● Fragment

Dit is inderdaad het moment voor fondsen om zich aan te sluiten bij een branchevereniging, die staat voor de belangen van haar leden.
Fondsen in Nederland (FIN) en Goede Doelen Nederland zijn wat dat betreft de prominente en professionele vertegenwoordigers van de sector in ons land en voor hen is het belangrijk om een zo groot mogelijk aantal leden te hebben. Niet alleen versterkt dat de financiële basis van deze verenigingen en dat is weer noodzakelijk om op een effectieve manier dienstverlening te verschaffen aan de achterban. Het is ook van belang voor de representativiteit in de vele overlegsituaties met de politiek, de overheid en meer in het bijzonder met de Belasting Dienst. Als je kunt aangeven te spreken namens een groot deel van de fondsen of de goede doelen, dan versterkt dat je onderhandelingspositie.
Toen ik voorzitter was van de FIN van 2007 tot 2016 besefte ik dat het, ondanks al het voortreffelijke werk en het enthousiasme van bestuur, secretariaat en leden, niet makkelijk was om een echte versnelling aan te brengen in het tempo om nieuwe leden te werven. Bij mijn aantreden had de FIN ongeveer 300 leden en 10 jaar later was dat aantal gestegen naar iets meer dan 330 leden. Een gestage groei dus, maar er is een fors potentieel. Ook al zijn er geen harde cijfers over het aantal vermogensfondsen als mogelijke leden van de FIN, mijn persoonlijke inschatting is, dat een verdubbeling in de komende vijf jaar van het huidige aantal van rond de 360 leden een mooie en haalbare ‘target’ zou moeten zijn.
En daar ligt dan ook de uitdaging op dit moment. Die uitdaging is voor de FIN als vertegenwoordiger van de vermogensfondsen een stuk groter dan voor Goede Doelen Nederland als vertegenwoordiger van de goede doelen. Er zijn meer prikkels, meer voor de hand liggende argumenten om zich als goed doel aan te sluiten bij de eigen branchevereniging. Bij vermogensfondsen heerst helaas soms de gedachte van: ‘het is ons geld, dat we hebben gestoken in het fonds; wij weten wat wij willen; wij zijn niet afhankelijk van het grote publiek en we willen in elk geval zo min mogelijk bemoeienis van wie dan ook’. Tegen die achtergrond gaan vermogensfondsen, die nog geen lid van de FIN zijn, de te betalen contributie aan de vereniging afzetten tegen de geboden diensten: het stimuleren van kwaliteit en effectiviteit onder de leden, het zijn van een platform voor onderlinge kennisuitwisseling en het behartigen van belangen. De conclusie is dan soms, dat de toegevoegde waarde niet opweegt tegen de te betalen contributie. Men wil trouwens de administratieve kosten van het fonds tot het minimum beperken, is het argument.

● Materiaal
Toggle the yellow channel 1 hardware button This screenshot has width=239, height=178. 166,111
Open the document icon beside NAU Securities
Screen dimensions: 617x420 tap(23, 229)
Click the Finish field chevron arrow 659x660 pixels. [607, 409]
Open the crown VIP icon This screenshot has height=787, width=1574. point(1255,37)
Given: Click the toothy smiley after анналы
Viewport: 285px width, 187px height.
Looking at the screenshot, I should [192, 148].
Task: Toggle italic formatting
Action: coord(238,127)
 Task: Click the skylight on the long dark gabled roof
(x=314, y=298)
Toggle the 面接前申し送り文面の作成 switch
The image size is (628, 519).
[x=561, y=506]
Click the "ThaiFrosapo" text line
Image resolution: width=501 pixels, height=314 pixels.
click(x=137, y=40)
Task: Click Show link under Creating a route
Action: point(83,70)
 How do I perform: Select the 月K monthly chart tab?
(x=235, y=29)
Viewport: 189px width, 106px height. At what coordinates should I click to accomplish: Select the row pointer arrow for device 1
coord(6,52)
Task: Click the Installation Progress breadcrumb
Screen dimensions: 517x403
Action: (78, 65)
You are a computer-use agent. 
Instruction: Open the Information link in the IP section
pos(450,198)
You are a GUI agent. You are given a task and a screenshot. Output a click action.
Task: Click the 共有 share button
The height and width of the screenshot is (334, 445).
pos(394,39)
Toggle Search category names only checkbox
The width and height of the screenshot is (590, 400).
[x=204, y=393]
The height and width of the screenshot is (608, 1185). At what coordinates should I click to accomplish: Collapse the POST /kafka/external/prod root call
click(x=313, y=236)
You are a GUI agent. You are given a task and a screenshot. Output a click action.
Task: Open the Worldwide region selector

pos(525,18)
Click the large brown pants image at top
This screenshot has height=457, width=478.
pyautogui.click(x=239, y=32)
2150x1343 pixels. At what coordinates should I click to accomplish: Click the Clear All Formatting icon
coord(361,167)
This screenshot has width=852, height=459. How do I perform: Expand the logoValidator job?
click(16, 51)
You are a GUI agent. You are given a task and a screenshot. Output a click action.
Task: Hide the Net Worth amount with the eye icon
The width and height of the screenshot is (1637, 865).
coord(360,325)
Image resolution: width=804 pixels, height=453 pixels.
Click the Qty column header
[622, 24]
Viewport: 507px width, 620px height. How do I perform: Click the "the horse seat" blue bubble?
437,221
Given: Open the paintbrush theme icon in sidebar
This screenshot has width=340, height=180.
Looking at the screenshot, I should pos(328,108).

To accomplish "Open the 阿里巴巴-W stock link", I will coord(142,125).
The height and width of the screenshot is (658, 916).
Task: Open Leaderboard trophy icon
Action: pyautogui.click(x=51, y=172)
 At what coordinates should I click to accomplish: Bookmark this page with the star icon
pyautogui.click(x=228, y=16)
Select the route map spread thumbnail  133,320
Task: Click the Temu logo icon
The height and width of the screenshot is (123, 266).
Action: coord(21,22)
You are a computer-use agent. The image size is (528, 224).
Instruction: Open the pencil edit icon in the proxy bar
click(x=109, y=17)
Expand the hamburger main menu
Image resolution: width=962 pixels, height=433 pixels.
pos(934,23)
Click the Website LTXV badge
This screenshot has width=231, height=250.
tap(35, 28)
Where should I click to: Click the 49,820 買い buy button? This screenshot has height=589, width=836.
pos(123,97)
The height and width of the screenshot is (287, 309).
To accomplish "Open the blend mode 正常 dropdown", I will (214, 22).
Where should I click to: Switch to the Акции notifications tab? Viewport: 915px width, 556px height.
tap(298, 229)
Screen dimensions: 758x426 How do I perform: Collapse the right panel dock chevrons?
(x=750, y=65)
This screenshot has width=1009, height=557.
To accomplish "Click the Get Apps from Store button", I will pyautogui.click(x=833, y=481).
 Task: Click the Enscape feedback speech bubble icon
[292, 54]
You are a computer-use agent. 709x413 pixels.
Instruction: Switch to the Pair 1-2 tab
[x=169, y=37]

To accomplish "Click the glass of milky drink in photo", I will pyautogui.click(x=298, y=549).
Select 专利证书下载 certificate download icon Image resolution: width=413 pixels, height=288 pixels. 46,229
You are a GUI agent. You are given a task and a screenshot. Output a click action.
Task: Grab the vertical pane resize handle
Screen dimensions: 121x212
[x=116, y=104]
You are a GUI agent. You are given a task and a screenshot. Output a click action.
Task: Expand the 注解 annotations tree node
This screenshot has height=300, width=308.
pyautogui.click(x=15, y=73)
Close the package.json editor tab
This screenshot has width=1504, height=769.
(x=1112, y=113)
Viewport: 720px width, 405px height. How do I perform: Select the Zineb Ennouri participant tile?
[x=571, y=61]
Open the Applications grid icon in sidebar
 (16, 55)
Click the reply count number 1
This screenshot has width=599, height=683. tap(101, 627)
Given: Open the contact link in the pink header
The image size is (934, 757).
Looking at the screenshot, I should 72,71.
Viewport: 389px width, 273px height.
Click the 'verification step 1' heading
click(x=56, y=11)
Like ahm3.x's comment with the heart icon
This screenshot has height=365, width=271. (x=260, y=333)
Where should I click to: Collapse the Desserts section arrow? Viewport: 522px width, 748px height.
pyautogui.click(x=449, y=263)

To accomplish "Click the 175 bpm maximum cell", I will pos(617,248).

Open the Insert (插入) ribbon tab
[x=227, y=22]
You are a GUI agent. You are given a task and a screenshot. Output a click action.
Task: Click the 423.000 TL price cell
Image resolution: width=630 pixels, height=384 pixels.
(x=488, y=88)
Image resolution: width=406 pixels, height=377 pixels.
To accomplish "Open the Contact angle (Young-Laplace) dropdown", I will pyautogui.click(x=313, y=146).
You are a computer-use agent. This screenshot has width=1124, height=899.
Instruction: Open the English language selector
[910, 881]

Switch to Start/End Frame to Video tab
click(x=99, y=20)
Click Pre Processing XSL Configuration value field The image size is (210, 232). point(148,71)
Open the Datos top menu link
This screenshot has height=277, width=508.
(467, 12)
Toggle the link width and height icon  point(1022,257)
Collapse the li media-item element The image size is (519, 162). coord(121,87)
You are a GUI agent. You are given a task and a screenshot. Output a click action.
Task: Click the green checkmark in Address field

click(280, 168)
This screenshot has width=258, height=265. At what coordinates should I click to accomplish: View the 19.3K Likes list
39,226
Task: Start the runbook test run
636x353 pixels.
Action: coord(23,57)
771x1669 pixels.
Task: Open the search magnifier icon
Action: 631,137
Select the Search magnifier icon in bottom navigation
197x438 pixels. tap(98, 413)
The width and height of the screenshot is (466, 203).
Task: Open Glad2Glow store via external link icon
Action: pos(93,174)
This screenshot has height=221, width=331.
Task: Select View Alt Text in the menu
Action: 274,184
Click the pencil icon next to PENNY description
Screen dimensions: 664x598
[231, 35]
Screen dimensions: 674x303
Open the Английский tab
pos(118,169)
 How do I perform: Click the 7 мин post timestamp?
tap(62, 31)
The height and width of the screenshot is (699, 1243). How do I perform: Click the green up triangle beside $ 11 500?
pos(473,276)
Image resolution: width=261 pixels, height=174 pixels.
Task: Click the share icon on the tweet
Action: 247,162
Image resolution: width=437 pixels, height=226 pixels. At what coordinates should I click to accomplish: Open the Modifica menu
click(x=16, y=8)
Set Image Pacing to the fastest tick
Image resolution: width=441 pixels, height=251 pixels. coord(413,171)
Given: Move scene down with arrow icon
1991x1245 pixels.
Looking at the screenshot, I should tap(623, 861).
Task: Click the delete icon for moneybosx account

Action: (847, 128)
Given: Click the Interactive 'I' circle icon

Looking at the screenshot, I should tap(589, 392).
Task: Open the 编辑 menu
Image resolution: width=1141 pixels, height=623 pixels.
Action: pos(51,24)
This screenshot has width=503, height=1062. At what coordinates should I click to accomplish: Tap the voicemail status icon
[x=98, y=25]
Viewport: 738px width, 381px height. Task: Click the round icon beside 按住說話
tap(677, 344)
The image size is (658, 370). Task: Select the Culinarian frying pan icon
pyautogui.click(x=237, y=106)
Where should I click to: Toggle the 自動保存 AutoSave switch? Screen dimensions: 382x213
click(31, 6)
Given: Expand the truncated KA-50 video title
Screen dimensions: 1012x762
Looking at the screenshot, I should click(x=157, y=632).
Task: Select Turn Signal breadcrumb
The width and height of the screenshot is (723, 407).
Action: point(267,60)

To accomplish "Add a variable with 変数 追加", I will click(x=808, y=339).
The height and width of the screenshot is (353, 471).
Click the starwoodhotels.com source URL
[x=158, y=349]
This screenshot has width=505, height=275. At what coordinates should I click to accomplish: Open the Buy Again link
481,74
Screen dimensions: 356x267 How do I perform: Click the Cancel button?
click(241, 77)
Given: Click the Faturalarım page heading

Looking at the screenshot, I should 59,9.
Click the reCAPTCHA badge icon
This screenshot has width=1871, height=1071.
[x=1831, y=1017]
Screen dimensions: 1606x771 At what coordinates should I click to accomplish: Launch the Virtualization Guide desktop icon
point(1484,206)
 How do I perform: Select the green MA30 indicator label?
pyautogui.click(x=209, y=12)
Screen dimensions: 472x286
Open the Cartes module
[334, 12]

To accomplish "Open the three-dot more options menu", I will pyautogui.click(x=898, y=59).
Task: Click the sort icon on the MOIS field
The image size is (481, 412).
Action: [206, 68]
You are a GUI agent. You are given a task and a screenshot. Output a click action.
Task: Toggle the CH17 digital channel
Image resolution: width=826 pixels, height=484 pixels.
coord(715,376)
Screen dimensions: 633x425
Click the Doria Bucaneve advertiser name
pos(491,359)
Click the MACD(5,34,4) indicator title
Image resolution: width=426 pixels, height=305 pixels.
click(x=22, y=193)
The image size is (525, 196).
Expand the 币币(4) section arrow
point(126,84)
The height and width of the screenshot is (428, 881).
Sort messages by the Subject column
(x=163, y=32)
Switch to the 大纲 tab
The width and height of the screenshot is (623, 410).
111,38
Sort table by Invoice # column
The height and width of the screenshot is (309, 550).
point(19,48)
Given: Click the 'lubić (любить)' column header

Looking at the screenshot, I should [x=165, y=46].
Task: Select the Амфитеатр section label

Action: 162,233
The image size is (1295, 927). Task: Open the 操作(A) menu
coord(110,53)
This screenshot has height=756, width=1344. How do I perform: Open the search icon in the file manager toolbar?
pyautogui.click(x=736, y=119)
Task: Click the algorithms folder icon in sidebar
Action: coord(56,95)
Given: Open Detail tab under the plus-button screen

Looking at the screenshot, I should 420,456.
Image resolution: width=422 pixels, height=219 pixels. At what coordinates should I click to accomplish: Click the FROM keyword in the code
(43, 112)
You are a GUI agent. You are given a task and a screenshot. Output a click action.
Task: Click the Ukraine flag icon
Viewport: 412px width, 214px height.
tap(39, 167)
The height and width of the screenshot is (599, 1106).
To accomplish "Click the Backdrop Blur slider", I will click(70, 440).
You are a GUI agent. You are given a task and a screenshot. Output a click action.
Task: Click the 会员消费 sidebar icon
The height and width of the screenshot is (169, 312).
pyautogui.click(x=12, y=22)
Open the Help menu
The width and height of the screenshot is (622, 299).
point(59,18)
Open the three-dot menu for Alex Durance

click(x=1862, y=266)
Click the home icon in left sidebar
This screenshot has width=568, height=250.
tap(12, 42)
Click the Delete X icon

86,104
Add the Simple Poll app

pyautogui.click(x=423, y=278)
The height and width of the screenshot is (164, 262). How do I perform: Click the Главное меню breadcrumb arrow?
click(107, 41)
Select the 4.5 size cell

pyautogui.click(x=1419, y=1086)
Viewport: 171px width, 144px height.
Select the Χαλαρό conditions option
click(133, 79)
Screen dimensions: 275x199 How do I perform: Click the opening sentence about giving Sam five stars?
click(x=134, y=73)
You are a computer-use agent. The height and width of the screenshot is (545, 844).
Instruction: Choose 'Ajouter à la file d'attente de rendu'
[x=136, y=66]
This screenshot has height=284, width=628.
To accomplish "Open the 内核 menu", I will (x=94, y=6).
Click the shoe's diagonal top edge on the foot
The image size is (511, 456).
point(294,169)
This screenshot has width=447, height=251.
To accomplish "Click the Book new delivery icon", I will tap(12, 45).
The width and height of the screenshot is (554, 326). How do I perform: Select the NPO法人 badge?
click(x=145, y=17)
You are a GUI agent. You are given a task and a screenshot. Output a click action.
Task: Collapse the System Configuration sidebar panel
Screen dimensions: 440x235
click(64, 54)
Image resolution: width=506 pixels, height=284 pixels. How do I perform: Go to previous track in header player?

● Opdrachten
a - Leg in één tot drie zinnen uit waarom het volgens het fragment belangrijk is dat FIN en Goede Doelen Nederland zoveel mogelijk leden hebben.
b - Werk de records bij, beginnend bij het begin van de records en eindigend bij de regel met "Click the Finish". Vervang daarin "document icon" door "file icon" en laat al het andere ongewijzigd.

● Antwoorden
a - Een groot ledental versterkt de financiële basis van deze verenigingen, en die is nodig om hun achterban effectief van dienst te zijn. Het vergroot ook hun representativiteit in het overleg met de politiek, de overheid en vooral de Belastingdienst. Wie namens een groot deel van de fondsen of goede doelen spreekt, staat sterker in onderhandelingen.

b -
Toggle the yellow channel 1 hardware button This screenshot has width=239, height=178. 166,111
Open the file icon beside NAU Securities
Screen dimensions: 617x420 tap(23, 229)
Click the Finish field chevron arrow 659x660 pixels. [607, 409]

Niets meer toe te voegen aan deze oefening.